** WORK TO BE COMPLETED **
Restrict the output to the lines below starting at the one that contains "The image size is (952, 1238)." and ending at the one that contains "The width and height of the screenshot is (1113, 626).", and restate them word for word, both ends included.

** RECORD EXCERPTS **
*** Block opens ***

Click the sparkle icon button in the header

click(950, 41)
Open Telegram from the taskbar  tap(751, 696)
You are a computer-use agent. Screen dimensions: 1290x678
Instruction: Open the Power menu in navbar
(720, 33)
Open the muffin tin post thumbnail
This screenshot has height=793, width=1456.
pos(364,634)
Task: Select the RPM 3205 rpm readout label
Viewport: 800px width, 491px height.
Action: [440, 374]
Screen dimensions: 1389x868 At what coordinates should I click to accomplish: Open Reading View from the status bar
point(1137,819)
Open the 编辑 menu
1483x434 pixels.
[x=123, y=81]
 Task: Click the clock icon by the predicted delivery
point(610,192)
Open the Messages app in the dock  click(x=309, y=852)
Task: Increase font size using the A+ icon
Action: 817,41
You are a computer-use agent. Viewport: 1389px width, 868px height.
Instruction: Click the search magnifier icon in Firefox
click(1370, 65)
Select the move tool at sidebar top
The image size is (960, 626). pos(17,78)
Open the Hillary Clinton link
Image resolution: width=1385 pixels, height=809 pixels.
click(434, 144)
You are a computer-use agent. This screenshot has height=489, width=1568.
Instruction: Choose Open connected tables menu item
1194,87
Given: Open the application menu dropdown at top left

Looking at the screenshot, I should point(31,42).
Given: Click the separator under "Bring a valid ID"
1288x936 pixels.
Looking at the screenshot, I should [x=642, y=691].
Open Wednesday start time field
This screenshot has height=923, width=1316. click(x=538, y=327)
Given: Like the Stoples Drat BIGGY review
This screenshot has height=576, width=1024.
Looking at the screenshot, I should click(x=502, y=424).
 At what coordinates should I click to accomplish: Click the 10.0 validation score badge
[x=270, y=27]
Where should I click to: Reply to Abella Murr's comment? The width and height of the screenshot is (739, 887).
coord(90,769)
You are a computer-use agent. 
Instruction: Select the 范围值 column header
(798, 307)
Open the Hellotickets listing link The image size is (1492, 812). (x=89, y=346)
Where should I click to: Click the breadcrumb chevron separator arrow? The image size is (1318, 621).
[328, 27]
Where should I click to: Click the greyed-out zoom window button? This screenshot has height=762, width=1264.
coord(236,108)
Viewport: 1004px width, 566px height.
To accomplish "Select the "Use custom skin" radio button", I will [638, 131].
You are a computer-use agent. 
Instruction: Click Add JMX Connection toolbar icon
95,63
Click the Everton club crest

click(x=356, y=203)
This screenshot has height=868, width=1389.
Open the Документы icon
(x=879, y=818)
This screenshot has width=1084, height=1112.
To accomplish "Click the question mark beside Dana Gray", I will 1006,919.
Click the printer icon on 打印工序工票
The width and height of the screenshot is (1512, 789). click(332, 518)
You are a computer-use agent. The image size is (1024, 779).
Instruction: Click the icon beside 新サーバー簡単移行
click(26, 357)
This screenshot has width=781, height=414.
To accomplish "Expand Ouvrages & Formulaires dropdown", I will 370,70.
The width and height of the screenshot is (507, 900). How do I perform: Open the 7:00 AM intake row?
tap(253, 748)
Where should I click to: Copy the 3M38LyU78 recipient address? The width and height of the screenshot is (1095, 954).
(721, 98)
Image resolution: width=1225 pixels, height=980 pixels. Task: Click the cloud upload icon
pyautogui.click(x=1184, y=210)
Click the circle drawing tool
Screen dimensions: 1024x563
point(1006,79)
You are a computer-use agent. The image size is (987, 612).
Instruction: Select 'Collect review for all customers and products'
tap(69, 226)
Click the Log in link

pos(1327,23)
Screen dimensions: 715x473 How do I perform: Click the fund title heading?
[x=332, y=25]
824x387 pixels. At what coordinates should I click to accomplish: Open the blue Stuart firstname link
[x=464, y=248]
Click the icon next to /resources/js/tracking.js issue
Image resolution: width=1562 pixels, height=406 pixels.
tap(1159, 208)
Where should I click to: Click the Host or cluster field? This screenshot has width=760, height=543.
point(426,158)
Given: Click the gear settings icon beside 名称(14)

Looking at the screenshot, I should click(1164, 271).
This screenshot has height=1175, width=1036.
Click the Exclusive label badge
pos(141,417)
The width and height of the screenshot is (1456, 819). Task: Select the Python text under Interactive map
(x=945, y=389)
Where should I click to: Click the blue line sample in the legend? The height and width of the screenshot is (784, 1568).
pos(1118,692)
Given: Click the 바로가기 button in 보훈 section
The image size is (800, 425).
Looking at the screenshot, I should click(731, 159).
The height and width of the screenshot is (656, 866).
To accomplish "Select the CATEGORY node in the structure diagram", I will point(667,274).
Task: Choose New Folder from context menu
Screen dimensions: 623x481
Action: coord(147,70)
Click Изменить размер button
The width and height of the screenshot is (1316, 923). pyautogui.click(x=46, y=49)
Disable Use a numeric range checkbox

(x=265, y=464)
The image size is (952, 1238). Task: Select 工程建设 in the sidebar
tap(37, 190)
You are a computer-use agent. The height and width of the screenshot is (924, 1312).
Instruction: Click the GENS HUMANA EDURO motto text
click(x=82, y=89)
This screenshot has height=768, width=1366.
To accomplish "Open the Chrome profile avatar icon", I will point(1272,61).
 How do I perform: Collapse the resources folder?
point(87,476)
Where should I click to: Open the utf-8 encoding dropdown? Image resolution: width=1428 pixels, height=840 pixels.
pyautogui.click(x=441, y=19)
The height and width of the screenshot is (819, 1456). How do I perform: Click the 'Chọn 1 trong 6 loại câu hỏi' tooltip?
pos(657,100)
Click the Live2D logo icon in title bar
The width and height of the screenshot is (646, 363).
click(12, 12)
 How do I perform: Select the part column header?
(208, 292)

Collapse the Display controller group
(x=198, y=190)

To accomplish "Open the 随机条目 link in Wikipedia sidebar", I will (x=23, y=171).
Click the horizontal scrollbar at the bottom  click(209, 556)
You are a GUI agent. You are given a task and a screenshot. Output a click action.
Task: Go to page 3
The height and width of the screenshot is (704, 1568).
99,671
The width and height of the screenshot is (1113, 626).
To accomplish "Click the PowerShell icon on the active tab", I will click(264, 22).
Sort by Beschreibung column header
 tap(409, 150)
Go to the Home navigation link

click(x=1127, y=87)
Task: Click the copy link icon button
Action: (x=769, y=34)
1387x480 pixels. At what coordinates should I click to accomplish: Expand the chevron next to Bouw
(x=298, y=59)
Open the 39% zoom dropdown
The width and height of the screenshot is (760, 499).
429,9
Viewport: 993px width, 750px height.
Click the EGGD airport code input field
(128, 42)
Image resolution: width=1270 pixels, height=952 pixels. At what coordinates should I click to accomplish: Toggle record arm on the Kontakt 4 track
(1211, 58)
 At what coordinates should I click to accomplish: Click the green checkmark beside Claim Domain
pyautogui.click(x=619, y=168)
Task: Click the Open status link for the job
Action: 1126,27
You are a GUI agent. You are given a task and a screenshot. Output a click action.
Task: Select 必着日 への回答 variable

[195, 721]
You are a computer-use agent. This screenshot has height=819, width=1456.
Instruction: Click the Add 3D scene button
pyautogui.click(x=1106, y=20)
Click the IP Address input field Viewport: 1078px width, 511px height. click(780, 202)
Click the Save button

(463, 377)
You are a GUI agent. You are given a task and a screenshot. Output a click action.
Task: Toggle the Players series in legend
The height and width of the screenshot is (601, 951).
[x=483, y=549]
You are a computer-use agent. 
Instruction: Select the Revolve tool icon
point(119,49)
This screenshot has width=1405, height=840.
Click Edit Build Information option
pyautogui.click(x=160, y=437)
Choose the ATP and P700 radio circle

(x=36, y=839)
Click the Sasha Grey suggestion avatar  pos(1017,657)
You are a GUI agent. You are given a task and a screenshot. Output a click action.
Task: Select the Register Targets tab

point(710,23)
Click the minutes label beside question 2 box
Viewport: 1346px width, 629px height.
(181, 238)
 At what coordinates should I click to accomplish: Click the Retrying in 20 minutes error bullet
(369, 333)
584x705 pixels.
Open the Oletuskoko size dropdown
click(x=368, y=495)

*** Block closes ***

** REPLY **
The image size is (952, 1238). Task: Select 工程建设 in the sidebar
tap(37, 190)
You are a computer-use agent. The height and width of the screenshot is (924, 1312).
Instruction: Click the GENS HUMANA EDURO motto text
click(x=82, y=89)
This screenshot has height=768, width=1366.
To accomplish "Open the Chrome profile avatar icon", I will point(1272,61).
 How do I perform: Collapse the resources folder?
point(87,476)
Where should I click to: Open the utf-8 encoding dropdown? Image resolution: width=1428 pixels, height=840 pixels.
pyautogui.click(x=441, y=19)
The height and width of the screenshot is (819, 1456). How do I perform: Click the 'Chọn 1 trong 6 loại câu hỏi' tooltip?
pos(657,100)
Click the Live2D logo icon in title bar
The width and height of the screenshot is (646, 363).
click(12, 12)
 How do I perform: Select the part column header?
(208, 292)

Collapse the Display controller group
(x=198, y=190)

To accomplish "Open the 随机条目 link in Wikipedia sidebar", I will (x=23, y=171).
Click the horizontal scrollbar at the bottom  click(209, 556)
You are a GUI agent. You are given a task and a screenshot. Output a click action.
Task: Go to page 3
The height and width of the screenshot is (704, 1568).
99,671
The width and height of the screenshot is (1113, 626).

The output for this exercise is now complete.